Verne’s expression was too carefully neutral, so I raised an eyebrow. “Well? What’s going on?”
He shook his head. “You are correct in your observation, Jason. There is some other trigger, some other mystery associated with him, and I have talked about it with him as much as I am able. It is not associated with the Project, that much I have learned; but it does have the sort of programmed reactions one might have expected from such an organization if they were to have tried to make use of him. But Raiakafan is adamant about two things: first, it has nothing to do with the Project he escaped from, and second, that no one must pry too far into this mystery or he will be forced to kill them, or die trying.”
“Even you?”
“He implied that he would try to resist any impulses associated with me and he was sworn to my service in ancient, ancient days, and that oath still has the force of the Lady behind it. But anyone else would have no protection at all.”

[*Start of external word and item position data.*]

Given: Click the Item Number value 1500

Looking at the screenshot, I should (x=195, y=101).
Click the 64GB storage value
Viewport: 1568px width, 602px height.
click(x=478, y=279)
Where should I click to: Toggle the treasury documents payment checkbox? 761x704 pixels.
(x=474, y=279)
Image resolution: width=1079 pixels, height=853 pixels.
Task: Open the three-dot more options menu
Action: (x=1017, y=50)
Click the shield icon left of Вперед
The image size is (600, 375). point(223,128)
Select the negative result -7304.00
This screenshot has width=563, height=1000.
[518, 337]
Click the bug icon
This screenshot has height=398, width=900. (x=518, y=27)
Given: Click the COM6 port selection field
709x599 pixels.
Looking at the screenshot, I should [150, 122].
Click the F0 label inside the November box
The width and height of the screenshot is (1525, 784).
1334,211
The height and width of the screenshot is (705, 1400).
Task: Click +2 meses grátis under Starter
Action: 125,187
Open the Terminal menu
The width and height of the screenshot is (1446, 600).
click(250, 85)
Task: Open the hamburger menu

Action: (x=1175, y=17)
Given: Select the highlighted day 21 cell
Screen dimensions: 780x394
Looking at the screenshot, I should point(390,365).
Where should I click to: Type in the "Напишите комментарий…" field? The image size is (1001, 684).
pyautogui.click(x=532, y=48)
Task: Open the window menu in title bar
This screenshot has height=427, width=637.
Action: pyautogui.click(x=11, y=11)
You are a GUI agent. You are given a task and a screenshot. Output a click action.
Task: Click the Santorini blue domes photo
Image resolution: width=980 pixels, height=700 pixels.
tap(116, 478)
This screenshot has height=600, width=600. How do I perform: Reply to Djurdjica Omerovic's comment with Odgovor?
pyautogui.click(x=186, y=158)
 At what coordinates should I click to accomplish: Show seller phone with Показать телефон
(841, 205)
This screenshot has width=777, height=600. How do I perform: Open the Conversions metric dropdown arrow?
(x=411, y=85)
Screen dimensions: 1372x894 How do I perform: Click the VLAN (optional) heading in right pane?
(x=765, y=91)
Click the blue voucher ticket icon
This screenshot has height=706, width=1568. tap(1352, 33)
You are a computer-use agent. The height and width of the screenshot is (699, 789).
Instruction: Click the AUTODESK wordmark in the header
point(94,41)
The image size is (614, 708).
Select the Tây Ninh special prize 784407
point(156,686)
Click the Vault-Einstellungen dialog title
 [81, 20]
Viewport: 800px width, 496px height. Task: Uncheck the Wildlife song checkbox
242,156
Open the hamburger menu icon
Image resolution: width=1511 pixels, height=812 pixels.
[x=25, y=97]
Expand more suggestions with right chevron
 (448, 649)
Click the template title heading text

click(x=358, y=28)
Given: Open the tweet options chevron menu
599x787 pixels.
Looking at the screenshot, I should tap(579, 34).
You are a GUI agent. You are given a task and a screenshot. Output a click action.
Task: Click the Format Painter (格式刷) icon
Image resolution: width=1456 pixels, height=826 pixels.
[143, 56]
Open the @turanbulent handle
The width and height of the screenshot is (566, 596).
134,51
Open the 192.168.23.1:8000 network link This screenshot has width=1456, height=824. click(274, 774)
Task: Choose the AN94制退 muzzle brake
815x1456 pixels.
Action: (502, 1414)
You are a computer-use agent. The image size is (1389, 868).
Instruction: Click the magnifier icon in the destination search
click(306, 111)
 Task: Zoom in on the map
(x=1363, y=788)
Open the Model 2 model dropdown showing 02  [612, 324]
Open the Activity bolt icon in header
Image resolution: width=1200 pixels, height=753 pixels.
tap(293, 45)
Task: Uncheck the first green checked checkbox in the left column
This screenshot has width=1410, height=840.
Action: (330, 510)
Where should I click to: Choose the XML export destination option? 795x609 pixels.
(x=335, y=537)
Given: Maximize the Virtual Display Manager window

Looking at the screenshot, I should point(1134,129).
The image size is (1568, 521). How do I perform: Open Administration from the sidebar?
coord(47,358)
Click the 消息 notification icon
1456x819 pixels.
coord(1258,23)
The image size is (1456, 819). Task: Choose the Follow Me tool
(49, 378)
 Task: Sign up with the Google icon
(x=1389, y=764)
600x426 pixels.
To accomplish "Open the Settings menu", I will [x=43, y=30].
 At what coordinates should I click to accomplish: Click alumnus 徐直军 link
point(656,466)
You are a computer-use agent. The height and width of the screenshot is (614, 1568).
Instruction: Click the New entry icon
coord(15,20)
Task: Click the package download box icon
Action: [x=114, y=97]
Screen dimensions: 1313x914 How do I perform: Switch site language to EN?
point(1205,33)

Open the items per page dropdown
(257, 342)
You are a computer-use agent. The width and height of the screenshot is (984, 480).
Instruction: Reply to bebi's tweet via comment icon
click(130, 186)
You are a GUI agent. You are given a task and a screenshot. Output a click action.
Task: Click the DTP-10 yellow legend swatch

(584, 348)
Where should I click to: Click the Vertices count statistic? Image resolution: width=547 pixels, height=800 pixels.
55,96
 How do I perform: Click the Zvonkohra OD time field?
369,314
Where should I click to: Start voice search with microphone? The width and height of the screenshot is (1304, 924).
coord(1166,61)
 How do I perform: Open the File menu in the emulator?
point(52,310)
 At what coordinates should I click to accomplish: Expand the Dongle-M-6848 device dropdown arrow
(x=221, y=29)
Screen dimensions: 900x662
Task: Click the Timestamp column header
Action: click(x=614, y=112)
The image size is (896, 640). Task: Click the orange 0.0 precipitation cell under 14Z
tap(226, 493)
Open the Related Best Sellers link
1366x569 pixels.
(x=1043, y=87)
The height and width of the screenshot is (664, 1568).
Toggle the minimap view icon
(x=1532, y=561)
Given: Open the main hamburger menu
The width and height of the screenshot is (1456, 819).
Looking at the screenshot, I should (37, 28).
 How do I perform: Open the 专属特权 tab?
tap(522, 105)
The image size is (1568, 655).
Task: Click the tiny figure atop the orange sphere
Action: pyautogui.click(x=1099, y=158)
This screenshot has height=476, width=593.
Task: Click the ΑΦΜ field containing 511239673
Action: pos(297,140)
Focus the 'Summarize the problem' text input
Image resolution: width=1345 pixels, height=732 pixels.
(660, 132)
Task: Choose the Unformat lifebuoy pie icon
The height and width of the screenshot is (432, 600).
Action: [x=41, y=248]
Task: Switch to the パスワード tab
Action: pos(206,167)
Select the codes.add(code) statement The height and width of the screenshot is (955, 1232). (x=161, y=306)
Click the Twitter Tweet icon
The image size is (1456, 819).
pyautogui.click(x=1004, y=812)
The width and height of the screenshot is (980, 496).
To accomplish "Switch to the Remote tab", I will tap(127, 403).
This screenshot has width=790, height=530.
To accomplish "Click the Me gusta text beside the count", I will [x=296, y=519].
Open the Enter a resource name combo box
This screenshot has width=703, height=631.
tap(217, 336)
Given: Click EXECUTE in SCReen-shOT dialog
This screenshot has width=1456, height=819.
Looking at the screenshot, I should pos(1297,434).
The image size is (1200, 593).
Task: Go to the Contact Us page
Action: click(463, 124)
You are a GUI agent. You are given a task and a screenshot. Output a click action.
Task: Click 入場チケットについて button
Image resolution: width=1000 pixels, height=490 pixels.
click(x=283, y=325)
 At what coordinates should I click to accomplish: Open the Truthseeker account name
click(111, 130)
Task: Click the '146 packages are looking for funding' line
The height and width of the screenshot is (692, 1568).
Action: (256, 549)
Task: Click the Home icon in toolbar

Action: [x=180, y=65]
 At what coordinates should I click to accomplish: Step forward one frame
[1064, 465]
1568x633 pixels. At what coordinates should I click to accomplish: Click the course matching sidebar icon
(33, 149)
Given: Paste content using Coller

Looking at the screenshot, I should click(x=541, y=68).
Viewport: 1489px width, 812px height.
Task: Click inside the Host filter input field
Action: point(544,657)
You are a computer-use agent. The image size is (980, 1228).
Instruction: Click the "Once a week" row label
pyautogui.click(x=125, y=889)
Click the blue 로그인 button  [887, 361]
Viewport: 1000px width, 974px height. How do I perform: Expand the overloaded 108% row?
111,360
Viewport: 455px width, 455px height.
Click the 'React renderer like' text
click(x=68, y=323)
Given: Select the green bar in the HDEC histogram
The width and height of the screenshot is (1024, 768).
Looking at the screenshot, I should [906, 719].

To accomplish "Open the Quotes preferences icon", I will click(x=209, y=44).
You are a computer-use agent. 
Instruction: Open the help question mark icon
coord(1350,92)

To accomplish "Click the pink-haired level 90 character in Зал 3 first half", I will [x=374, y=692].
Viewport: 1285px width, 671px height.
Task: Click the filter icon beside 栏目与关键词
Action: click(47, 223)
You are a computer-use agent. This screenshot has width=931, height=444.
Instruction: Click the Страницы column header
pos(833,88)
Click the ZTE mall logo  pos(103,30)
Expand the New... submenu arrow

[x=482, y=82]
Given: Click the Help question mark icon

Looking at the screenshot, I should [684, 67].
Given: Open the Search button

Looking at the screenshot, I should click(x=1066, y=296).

Great. A mystery within a mystery. “I’d bet, if we knew what it was, we’d know how he can be here, today, when he disappeared completely from your city half a million years back.”
Verne nodded. “I, too, believe that is the case. Wherever he went in that time it made him into something else. Something he mostly has thrown off or represses, unless it threatens to probe into that particular secret, or threatens his life.”
I shrugged. This was a problem for later; I had more than enough on my plate for now. “Well, say hi to him and Genshi for me. I don’t know how long this search is going to take me, but I’ve already started on it. Might as well get home and try to get my schedule back on track.”
“An excellent idea. I will see you later, then.”
I stopped and turned in the doorway. “Verne, take care of yourself, okay?”
“Of course, Jason.”
I drove back to my house slowly. If Verne was really sick, I didn’t see how anyone could do anything. Presumably he and Morgan knew more about that than anyone else. Maybe Kafan, I suppose. Would there have been anything like first aid for Verne’s kind, or was that like thinking of stocking bandages for God?
I really should have started work on those State Police photos, but my heart just wasn’t in it tonight. I put in Casablanca and let it run while I ate a very late-night snack. Finally, as Rick and Louis walked off through the rain, I headed upstairs to get to bed; I wasn’t that tired, but if I didn’t get back on track I glanced over at the search station. It had stopped comparisons finally. I reached out to shut it off, when the message on the screen hit me with delayed impact:
Matches: 10
Ten matches? I hadn’t even expected one! Bedtime forgotten, I sat down at the keyboard and had it call up the ten matching pictures.
As they appeared onscreen, I heard myself say “Oh, crap.”
I’d had a vague feeling that the boys’ faces were familiar, but I’d put it down to having seen their father and talked over their appearance for hours. But as soon as the photos with their headlines appeared, I remembered all too well where I’d seen them:
Senator MacLain adopts two Viet children.